● **What you need to do**:
Render every line of the entries below as a Markdown table with two columns, No. and Line. Number the rows and leave out blank lines.

━━ Listed records ━━

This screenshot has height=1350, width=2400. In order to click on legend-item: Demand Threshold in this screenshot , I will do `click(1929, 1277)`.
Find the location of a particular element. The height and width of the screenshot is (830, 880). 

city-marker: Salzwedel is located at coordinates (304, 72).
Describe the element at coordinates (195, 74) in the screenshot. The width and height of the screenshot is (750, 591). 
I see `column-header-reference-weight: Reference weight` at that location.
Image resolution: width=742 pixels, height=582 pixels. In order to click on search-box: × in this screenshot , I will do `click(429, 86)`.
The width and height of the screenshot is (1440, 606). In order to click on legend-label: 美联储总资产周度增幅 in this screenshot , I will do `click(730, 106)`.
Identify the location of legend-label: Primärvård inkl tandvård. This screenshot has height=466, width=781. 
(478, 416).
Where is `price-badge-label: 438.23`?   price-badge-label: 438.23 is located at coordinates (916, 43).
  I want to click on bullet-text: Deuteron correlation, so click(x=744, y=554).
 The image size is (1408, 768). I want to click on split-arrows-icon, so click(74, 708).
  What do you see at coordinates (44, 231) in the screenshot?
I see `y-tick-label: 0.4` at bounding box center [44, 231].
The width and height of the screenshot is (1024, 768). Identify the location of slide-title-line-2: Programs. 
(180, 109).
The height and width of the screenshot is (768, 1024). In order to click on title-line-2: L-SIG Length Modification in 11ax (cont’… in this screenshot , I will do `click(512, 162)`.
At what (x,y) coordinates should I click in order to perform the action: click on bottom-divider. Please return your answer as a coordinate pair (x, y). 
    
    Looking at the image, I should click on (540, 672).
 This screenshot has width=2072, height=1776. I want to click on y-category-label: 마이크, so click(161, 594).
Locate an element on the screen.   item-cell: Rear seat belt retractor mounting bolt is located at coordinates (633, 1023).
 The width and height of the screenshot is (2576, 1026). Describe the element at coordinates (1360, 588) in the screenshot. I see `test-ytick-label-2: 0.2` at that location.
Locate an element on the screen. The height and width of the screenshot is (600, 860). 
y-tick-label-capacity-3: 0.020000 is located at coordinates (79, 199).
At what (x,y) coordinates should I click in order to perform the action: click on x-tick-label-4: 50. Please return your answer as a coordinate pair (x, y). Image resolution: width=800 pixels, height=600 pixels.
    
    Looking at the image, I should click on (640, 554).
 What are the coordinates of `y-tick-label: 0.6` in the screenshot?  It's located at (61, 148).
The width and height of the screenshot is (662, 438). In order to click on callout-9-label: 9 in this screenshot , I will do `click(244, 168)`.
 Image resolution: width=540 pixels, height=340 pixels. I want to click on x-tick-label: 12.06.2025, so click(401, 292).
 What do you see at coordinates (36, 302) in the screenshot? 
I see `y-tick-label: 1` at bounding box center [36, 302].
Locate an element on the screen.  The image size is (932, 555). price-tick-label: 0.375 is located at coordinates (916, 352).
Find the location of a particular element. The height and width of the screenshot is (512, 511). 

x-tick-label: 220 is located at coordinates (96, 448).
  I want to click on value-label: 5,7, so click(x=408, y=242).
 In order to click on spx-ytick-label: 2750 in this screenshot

━━━

● **Response to this exercise**:
| No. | Line |
|---|---|
| 1 | This screenshot has height=1350, width=2400. In order to click on legend-item: Demand Threshold in this screenshot , I will do `click(1929, 1277)`. |
| 2 | Find the location of a particular element. The height and width of the screenshot is (830, 880).  |
| 3 | city-marker: Salzwedel is located at coordinates (304, 72). |
| 4 | Describe the element at coordinates (195, 74) in the screenshot. The width and height of the screenshot is (750, 591).  |
| 5 | I see `column-header-reference-weight: Reference weight` at that location. |
| 6 | Image resolution: width=742 pixels, height=582 pixels. In order to click on search-box: × in this screenshot , I will do `click(429, 86)`. |
| 7 | The width and height of the screenshot is (1440, 606). In order to click on legend-label: 美联储总资产周度增幅 in this screenshot , I will do `click(730, 106)`. |
| 8 | Identify the location of legend-label: Primärvård inkl tandvård. This screenshot has height=466, width=781.  |
| 9 | (478, 416). |
| 10 | Where is `price-badge-label: 438.23`?   price-badge-label: 438.23 is located at coordinates (916, 43). |
| 11 |   I want to click on bullet-text: Deuteron correlation, so click(x=744, y=554). |
| 12 |  The image size is (1408, 768). I want to click on split-arrows-icon, so click(74, 708). |
| 13 |   What do you see at coordinates (44, 231) in the screenshot? |
| 14 | I see `y-tick-label: 0.4` at bounding box center [44, 231]. |
| 15 | The width and height of the screenshot is (1024, 768). Identify the location of slide-title-line-2: Programs.  |
| 16 | (180, 109). |
| 17 | The height and width of the screenshot is (768, 1024). In order to click on title-line-2: L-SIG Length Modification in 11ax (cont’… in this screenshot , I will do `click(512, 162)`. |
| 18 | At what (x,y) coordinates should I click in order to perform the action: click on bottom-divider. Please return your answer as a coordinate pair (x, y).  |
| 19 |     Looking at the image, I should click on (540, 672). |
| 20 |  This screenshot has width=2072, height=1776. I want to click on y-category-label: 마이크, so click(161, 594). |
| 21 | Locate an element on the screen.   item-cell: Rear seat belt retractor mounting bolt is located at coordinates (633, 1023). |
| 22 |  The width and height of the screenshot is (2576, 1026). Describe the element at coordinates (1360, 588) in the screenshot. I see `test-ytick-label-2: 0.2` at that location. |
| 23 | Locate an element on the screen. The height and width of the screenshot is (600, 860).  |
| 24 | y-tick-label-capacity-3: 0.020000 is located at coordinates (79, 199). |
| 25 | At what (x,y) coordinates should I click in order to perform the action: click on x-tick-label-4: 50. Please return your answer as a coordinate pair (x, y). Image resolution: width=800 pixels, height=600 pixels. |
| 26 |     Looking at the image, I should click on (640, 554). |
| 27 |  What are the coordinates of `y-tick-label: 0.6` in the screenshot?  It's located at (61, 148). |
| 28 | The width and height of the screenshot is (662, 438). In order to click on callout-9-label: 9 in this screenshot , I will do `click(244, 168)`. |
| 29 |  Image resolution: width=540 pixels, height=340 pixels. I want to click on x-tick-label: 12.06.2025, so click(401, 292). |
| 30 |  What do you see at coordinates (36, 302) in the screenshot?  |
| 31 | I see `y-tick-label: 1` at bounding box center [36, 302]. |
| 32 | Locate an element on the screen.  The image size is (932, 555). price-tick-label: 0.375 is located at coordinates (916, 352). |
| 33 | Find the location of a particular element. The height and width of the screenshot is (512, 511).  |
| 34 | x-tick-label: 220 is located at coordinates (96, 448). |
| 35 |   I want to click on value-label: 5,7, so click(x=408, y=242). |
| 36 |  In order to click on spx-ytick-label: 2750 in this screenshot |